Pur dipingendo un sistema radicalmente malato, però, Colosimo preferisce non parlare di “implicazione” delle grandi imprese. «Sulle multinazionali, l’unica questione semmai è quella che riguarda la delocalizzazione della produzione, in paesi come il Vietnam o la Thailandia. In questi casi la quantità della merce effettivamente prodotta aumenta considerevolmente e così le eccedenze vengono immesse sul mercato comunque, ma senza i regolari controlli».

La mappa di un business
Esiste anche un certo rapporto tra l’immigrazione e la contraffazione. «Ad esempio, senza voler dare l’impressione di avercela con i cinesi, è vero che dalla Cina è stata esportata in Italia una vera e propria organizzazione imprenditoriale dedicata ad attività di questo tipo. Tuttavia noi non abbiamo dati che mettano in vincolante rapporto la contraffazione con l’immigrazione clandestina. È innegabile però che la piaga dello sfruttamento della manodopera, di qualsiasi provenienza, non fa che venire continuamente alimentata». Lungo tutto lo stivale. «Le zone produttive sono soprattutto Lombardia e Veneto, poi la Toscana, fino ai paesi vesuviani e ad alcuni centri in Puglia e Sicilia. C’è una buona notizia, però: anche se non possiamo quantificare i prodotti contraffatti e immessi sul mercato e dobbiamo basarci solo su quelli intercettati, posso dire che i sequestri sono considerevolmente aumentati». Dunque dove sta l’intoppo? «Parlerei piuttosto di intoppi. Anzitutto bisogna riconoscere, e lo faccio in veste di magistrato, che il saldo sulle condanne per contraffazione è basso, perché, certo, i tribunali sono ingolfati da processi lentissimi, ma c’è pure la percezione che spesso le iniziative giudiziarie vengano scelte in base alla risonanza mediatica del reato.

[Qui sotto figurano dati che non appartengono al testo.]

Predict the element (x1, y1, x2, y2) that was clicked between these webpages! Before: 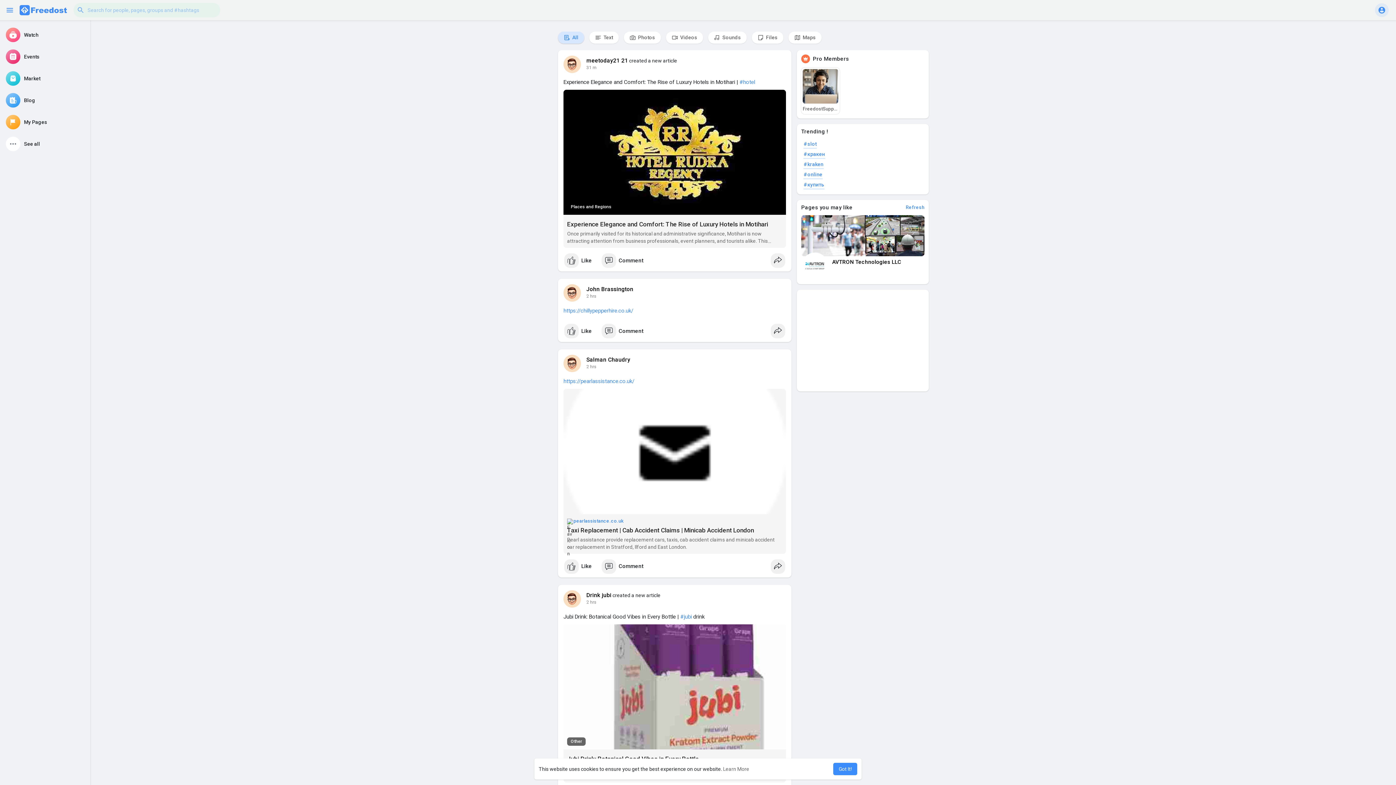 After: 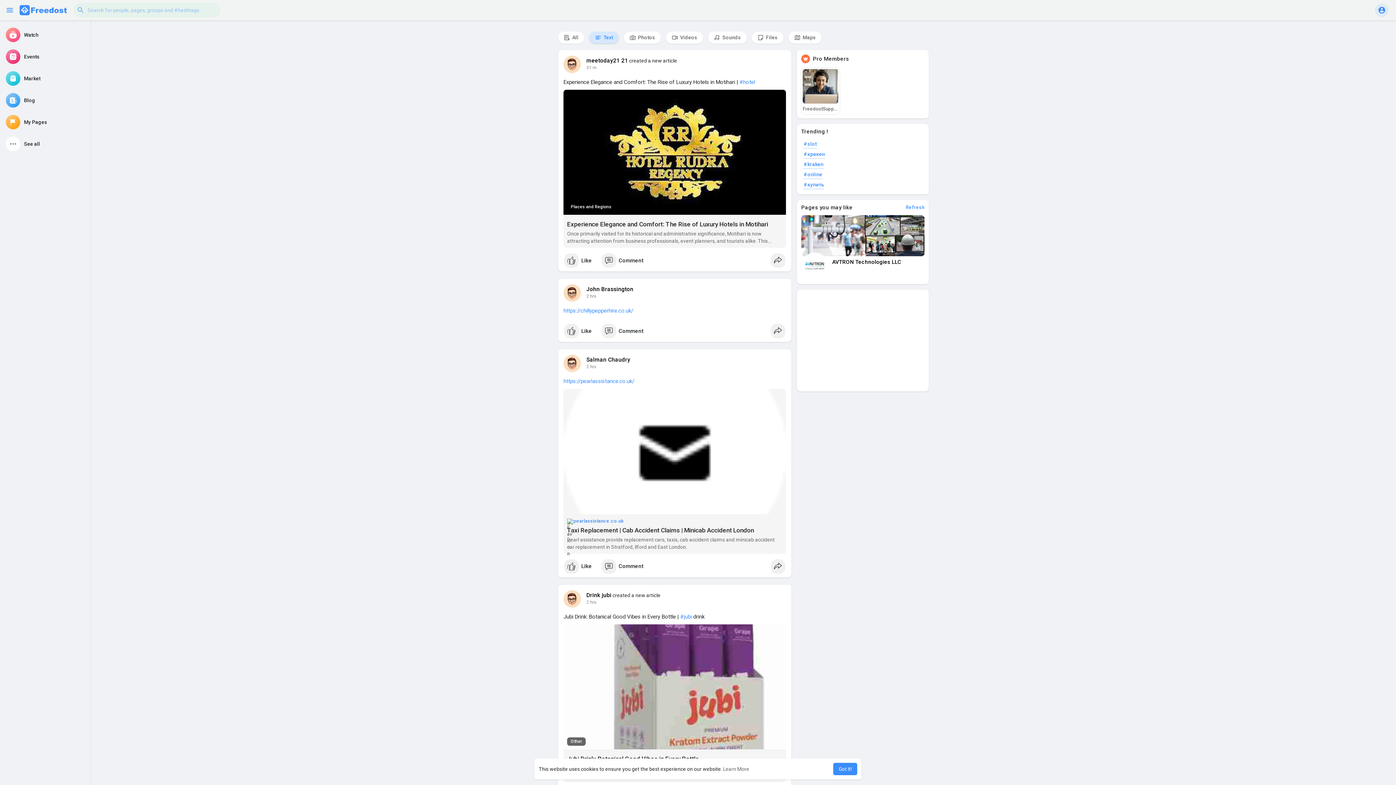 Action: label:  Text bbox: (589, 31, 618, 43)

La questione centrale tuttavia è di natura culturale: c’è una ignoranza diffusa del problema, dovuta al sostanziale disinteresse e alla mancata percezione della reale gravità della situazione. È infatti un’illusione ritenere l’acquisto di un cd da 5 euro o di finte borse di Prada una scorciatoia o perfino un diritto. L’Italia non è un paese di produzione né un paese ricco di materie prime, perciò bisogna salvaguardare la proprietà intellettuale. Ci stiamo depauperando di quello che ci permetterebbe di fare la differenza in ambito internazionale. Per questo l’Alto Commissariato, tra le altre cose, sta lavorando con il ministero della Pubblica Istruzione per introdurre nell’ora di educazione civica delle scuole un profilo dedicato al principio di legalità».